American Jewish University (AJU), formerly the separate institutions University of Judaism and Brandeis-Bardin Institute, is a private Jewish university in Los Angeles, California.

AJU's academic division includes the College of Arts and Sciences, the Fingerhut School of Education, The David L. Lieber Graduate School, and the Ziegler School of Rabbinic Studies, a Conservative Jewish rabbinical seminary. AJU is host to the Miller Introduction to Judaism Program, which prepares students to convert to Judaism and engages interfaith couples and families, as well as three "think tanks": the Institute on American Jewish-Israel Relations,  and the Sigi Ziering Institute for Exploring the Ethical and Religious Implications of the Holocaust and the Center for Policy Options. At its Brandeis-Bardin Campus, the University oversees Camp Alonim, Gan Alonim Day Camp and the BCI Program. Its largest component is its Whizin Center for Continuing Education in which 12,000 students are enrolled annually in non-credit granting courses. Classes, lectures, author events, concerts and performances are offered daytime and evening for all ages of the community.

History 
The University of Judaism was founded in 1947. The spiritual founder was Dr. Mordecai Kaplan, a Jewish thinker and philosopher whose goal was to create an institution representing the diversity of Judaic expression in the United States. Another co-founder was Rabbi Jacob Pressman. Initially a project of the Jewish Theological Seminary in New York City and the Bureau of Jewish Education of Greater Los Angeles, the UJ became an independent institution in the 1970s. It became officially non-denominational with the ascension to the presidency of Dr. Robert Wexler (1992-2018) at the beginning of his tenure. Dr. Wexler was preceded in the presidency by Dr. Simon Greenberg (1947–1963) and Dr. David Lieber (1963–1992). The current president is Dr. Jeffrey Herbst (2018–present).

In March 2007, officials from both the University of Judaism and the Brandeis-Bardin Institute, an education and camping organization in Simi Valley, announced the two parties would merge into a new organization called the American Jewish University.

Campus resources and facilities 
The American Jewish University campus in Bel Air, California is home to the Ostrow Library, which contains over 120,000 volumes, electronic resources, and contains one of the West Coast's largest collections of Judaica. The campus also includes the Gindi Auditorium, a 475-seat theatre featuring concerts, celebrations, and other programs. The campus also includes dormitories and a recently completed student union with fitness facilities, a basketball court, and grass field.

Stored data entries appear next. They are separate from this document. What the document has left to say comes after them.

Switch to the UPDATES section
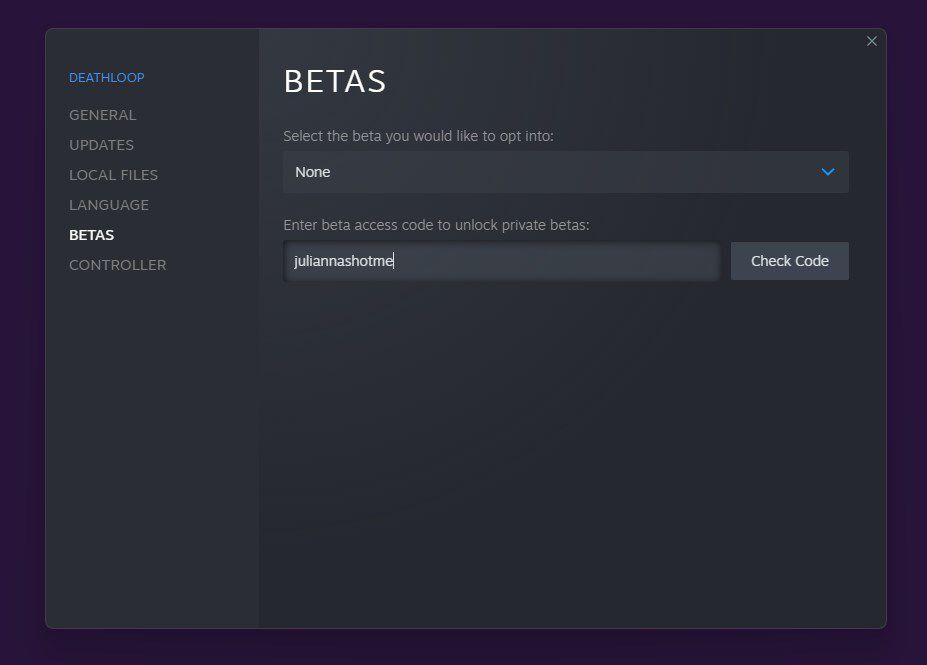The image size is (927, 665). tap(101, 145)
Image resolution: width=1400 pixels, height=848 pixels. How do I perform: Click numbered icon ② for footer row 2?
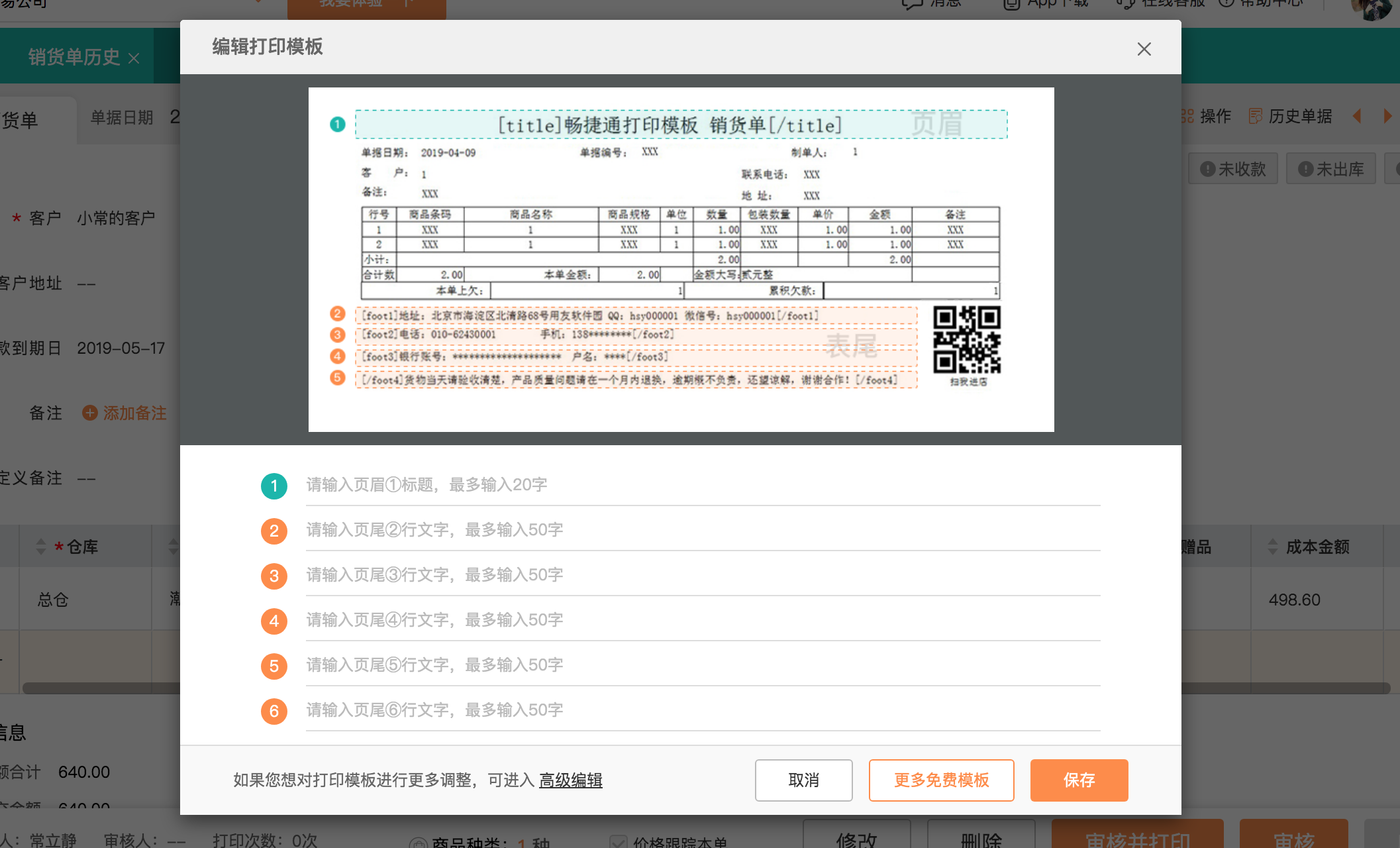tap(276, 529)
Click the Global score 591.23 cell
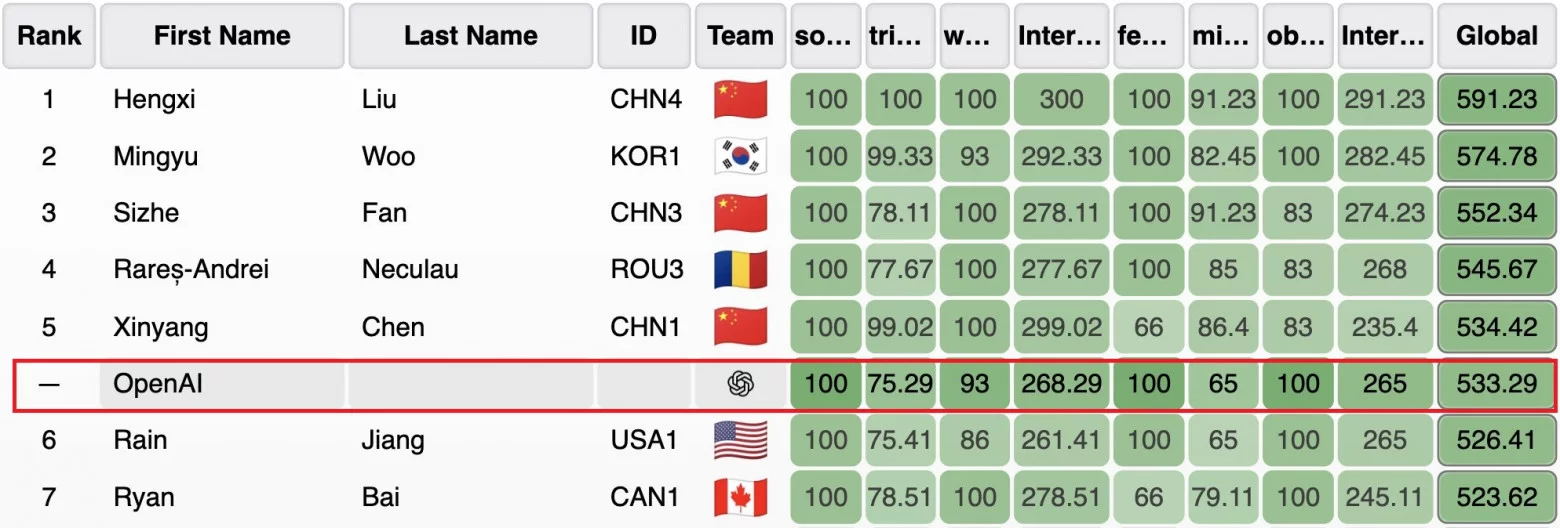 click(x=1497, y=99)
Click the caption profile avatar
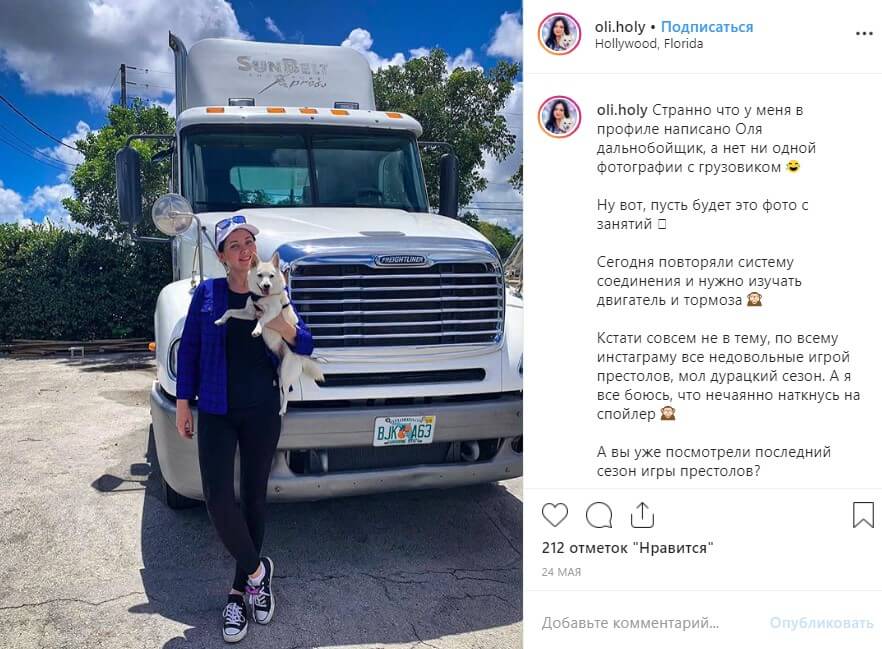Image resolution: width=882 pixels, height=649 pixels. click(559, 117)
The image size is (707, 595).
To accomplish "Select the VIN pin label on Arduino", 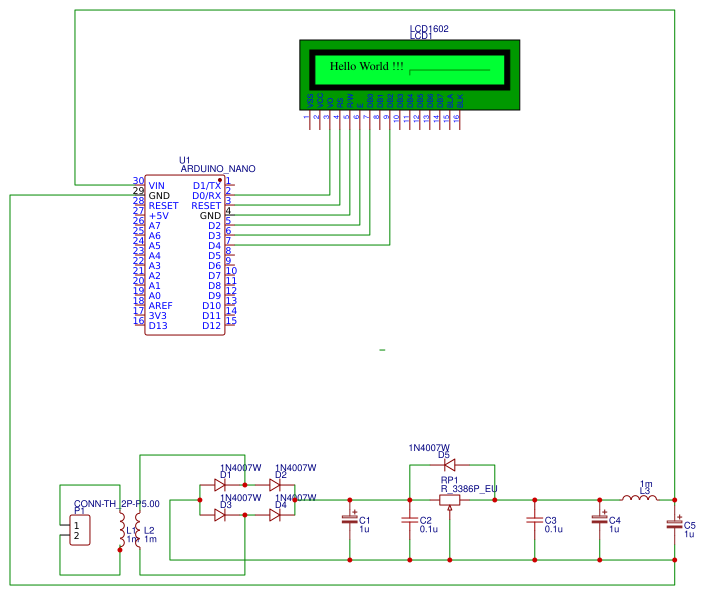I will coord(156,186).
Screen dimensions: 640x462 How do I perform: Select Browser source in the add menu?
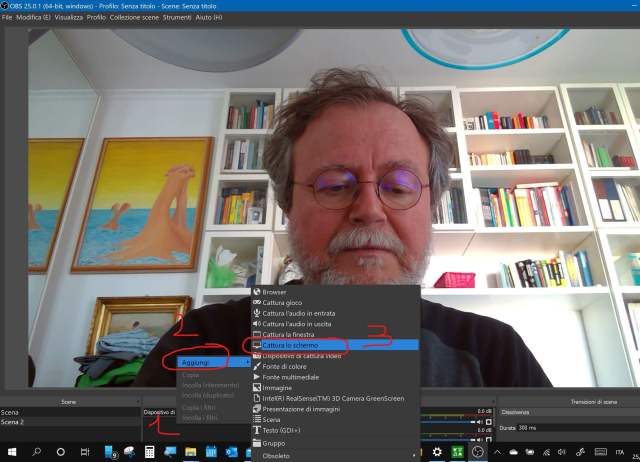click(x=275, y=293)
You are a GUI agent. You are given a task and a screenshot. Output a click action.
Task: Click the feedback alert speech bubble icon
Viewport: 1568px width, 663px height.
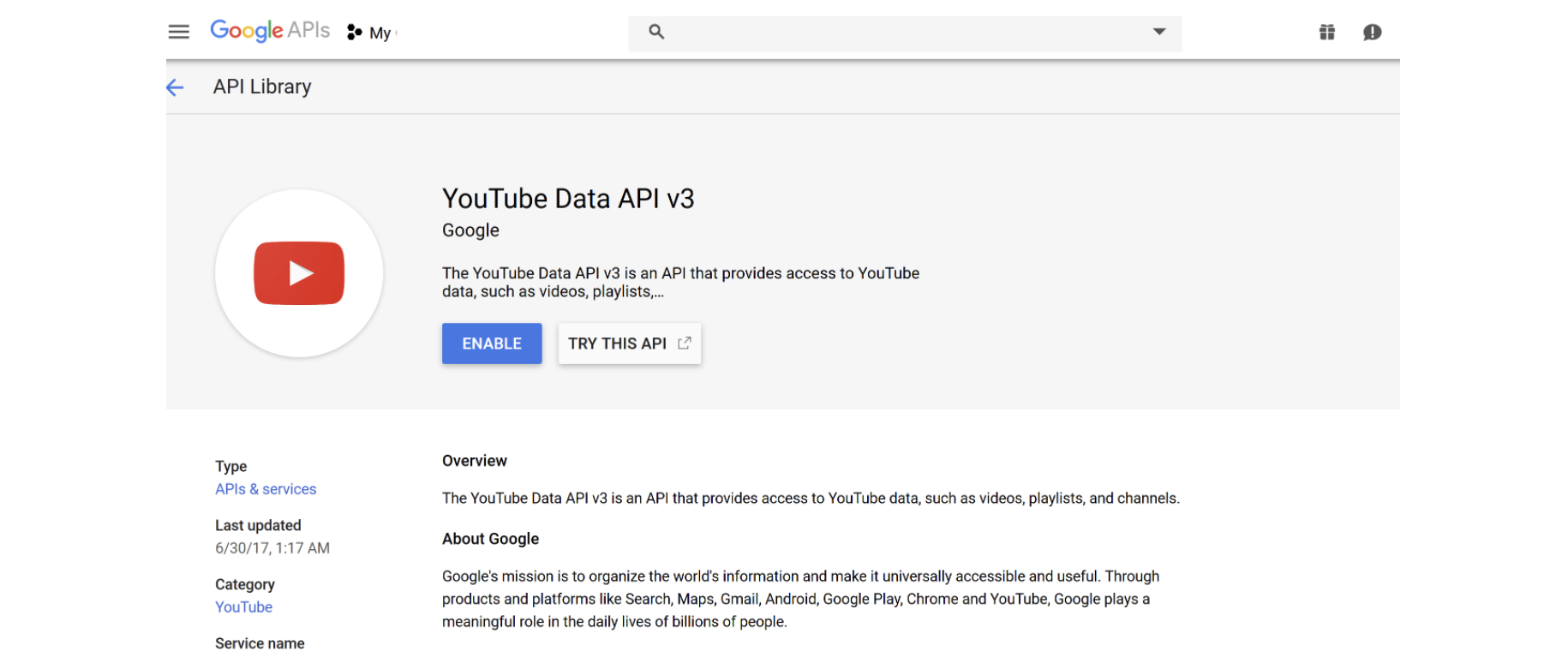[x=1372, y=33]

American Jewish University's Brandeis-Bardin campus is located in Simi Valley, California and is home to Camp Alonim and the BCI Program, as well as "experiential learning" programs like the Jene Fellowship.  The campus is also a retreat and conference center.

Art galleries
The Marjorie and Herman Platt Gallery and Borstein Art Gallery play host to many major exhibitions, both of Jewish and non-Jewish art. Past artists at the Platt Gallery have included David Hockney, Jim Dine and Frank Stella as well as works by the Gallery's donor, Herman Platt. The Smalley Sculpture Garden on the campus grounds has a collection that includes the work of well-known contemporary sculptors.  Dedicated in 1981, the sculptures include works by Beverly Pepper, Sol LeWitt, George Rickey, Jenny Holzer, Anthony Caro and George Rickey.

Undergraduate study

The College of Arts and Sciences 

The College of Arts and Sciences was the program of undergraduate study at AJU. It was announced in October, 2018, that the university will close the undergraduate program. The academic program itself at the college granted the Bachelor of Arts degree.

Student life
The American Jewish University was home to an active undergraduate student life. Students were encouraged to participate in student organizations in order to enrich their undergraduate experience.  If a student determined that an organization they might be interested in was not yet established, students were welcome to establish new clubs and receive funding based upon student support and need.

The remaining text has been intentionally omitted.